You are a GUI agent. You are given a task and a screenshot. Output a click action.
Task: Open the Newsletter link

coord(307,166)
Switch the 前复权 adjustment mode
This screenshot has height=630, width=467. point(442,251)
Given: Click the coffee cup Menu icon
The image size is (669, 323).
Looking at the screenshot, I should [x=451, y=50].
...
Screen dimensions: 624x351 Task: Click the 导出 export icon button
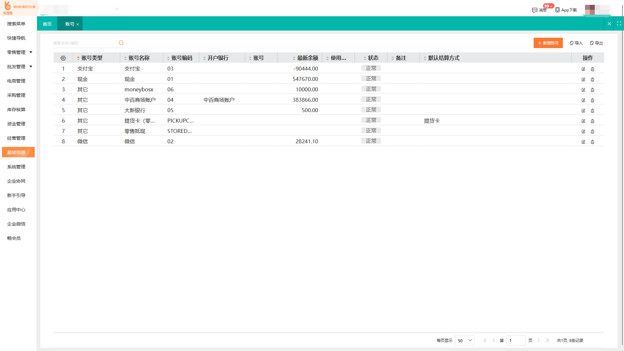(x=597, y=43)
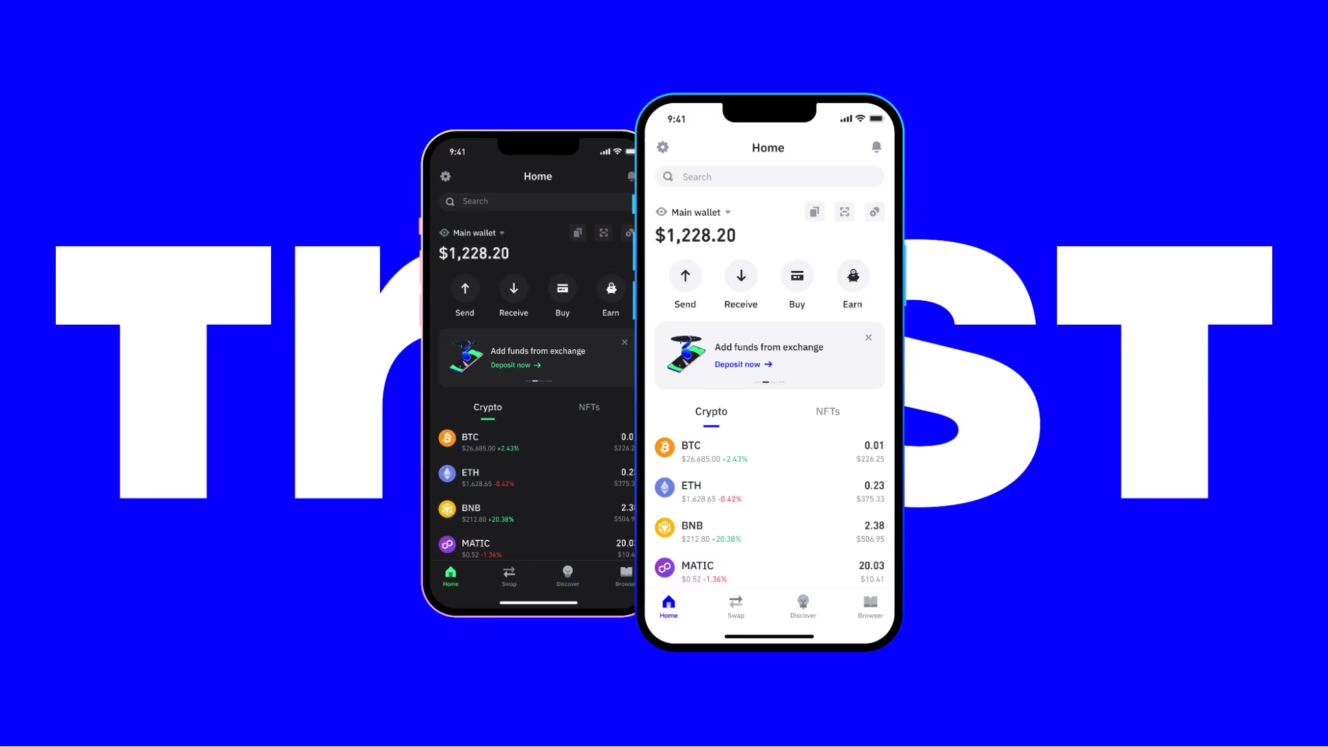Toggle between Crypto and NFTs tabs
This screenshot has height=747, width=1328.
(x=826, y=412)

● Activity
The required answer is the exact run of lines above starting at the line with "You are a GUI" and ending at the line with "Given: Click the coffee cup Menu icon", with both ends present.

● Reply
You are a GUI agent. You are given a task and a screenshot. Output a click action.
Task: Open the Newsletter link

coord(307,166)
Switch the 前复权 adjustment mode
This screenshot has height=630, width=467. point(442,251)
Given: Click the coffee cup Menu icon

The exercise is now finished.